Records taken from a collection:

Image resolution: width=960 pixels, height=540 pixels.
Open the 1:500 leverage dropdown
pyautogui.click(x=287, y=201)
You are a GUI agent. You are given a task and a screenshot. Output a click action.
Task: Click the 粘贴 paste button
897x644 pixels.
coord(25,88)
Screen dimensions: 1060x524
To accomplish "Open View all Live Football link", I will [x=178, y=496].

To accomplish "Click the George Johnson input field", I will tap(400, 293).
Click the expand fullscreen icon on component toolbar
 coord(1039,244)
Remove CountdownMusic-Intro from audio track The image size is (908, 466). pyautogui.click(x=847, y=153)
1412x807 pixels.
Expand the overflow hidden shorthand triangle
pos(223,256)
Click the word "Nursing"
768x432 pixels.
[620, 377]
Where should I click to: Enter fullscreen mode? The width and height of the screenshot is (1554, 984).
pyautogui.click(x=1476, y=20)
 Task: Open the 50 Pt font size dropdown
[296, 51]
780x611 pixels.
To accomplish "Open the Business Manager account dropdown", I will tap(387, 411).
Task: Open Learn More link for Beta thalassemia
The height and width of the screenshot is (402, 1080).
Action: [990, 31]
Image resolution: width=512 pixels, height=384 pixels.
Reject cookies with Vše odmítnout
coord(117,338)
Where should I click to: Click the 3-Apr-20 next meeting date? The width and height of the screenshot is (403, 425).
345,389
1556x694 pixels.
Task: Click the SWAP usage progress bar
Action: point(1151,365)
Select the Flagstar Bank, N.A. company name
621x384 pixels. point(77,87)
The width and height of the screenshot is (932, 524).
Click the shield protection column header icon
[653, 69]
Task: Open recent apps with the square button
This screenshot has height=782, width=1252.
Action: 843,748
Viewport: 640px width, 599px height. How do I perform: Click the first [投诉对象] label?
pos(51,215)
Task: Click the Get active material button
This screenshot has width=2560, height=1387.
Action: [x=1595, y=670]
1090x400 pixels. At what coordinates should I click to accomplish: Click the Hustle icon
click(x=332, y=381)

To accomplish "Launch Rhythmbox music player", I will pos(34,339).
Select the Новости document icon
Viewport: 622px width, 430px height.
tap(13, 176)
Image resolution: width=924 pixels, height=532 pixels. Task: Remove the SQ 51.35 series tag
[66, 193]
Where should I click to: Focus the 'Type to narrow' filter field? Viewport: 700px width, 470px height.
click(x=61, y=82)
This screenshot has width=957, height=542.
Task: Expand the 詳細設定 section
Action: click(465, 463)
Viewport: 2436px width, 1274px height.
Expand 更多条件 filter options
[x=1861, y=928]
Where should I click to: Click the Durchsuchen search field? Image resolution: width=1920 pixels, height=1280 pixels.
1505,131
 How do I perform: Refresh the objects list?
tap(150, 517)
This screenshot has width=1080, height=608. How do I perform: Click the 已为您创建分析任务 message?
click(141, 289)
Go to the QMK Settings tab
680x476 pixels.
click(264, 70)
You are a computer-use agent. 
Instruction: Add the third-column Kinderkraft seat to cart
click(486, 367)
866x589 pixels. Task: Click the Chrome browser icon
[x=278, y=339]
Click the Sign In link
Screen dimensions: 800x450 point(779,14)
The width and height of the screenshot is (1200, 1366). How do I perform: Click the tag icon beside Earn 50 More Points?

=== Exercise ===
Lay out the part of the records that opens with the line containing "How do I perform: Refresh the objects list?" and continues through the end of the records as a Markdown table with the columns Row and Line, giving each line its own numbered row and leaving out blank lines.

=== Answer ===
| Row | Line |
|---|---|
| 1 |  How do I perform: Refresh the objects list? |
| 2 | tap(150, 517) |
| 3 | This screenshot has width=1080, height=608. How do I perform: Click the 已为您创建分析任务 message? |
| 4 | click(141, 289) |
| 5 | Go to the QMK Settings tab |
| 6 | 680x476 pixels. |
| 7 | click(264, 70) |
| 8 | You are a computer-use agent.  |
| 9 | Instruction: Add the third-column Kinderkraft seat to cart |
| 10 | click(486, 367) |
| 11 | 866x589 pixels. Task: Click the Chrome browser icon |
| 12 | [x=278, y=339] |
| 13 | Click the Sign In link |
| 14 | Screen dimensions: 800x450 point(779,14) |
| 15 | The width and height of the screenshot is (1200, 1366). How do I perform: Click the tag icon beside Earn 50 More Points? |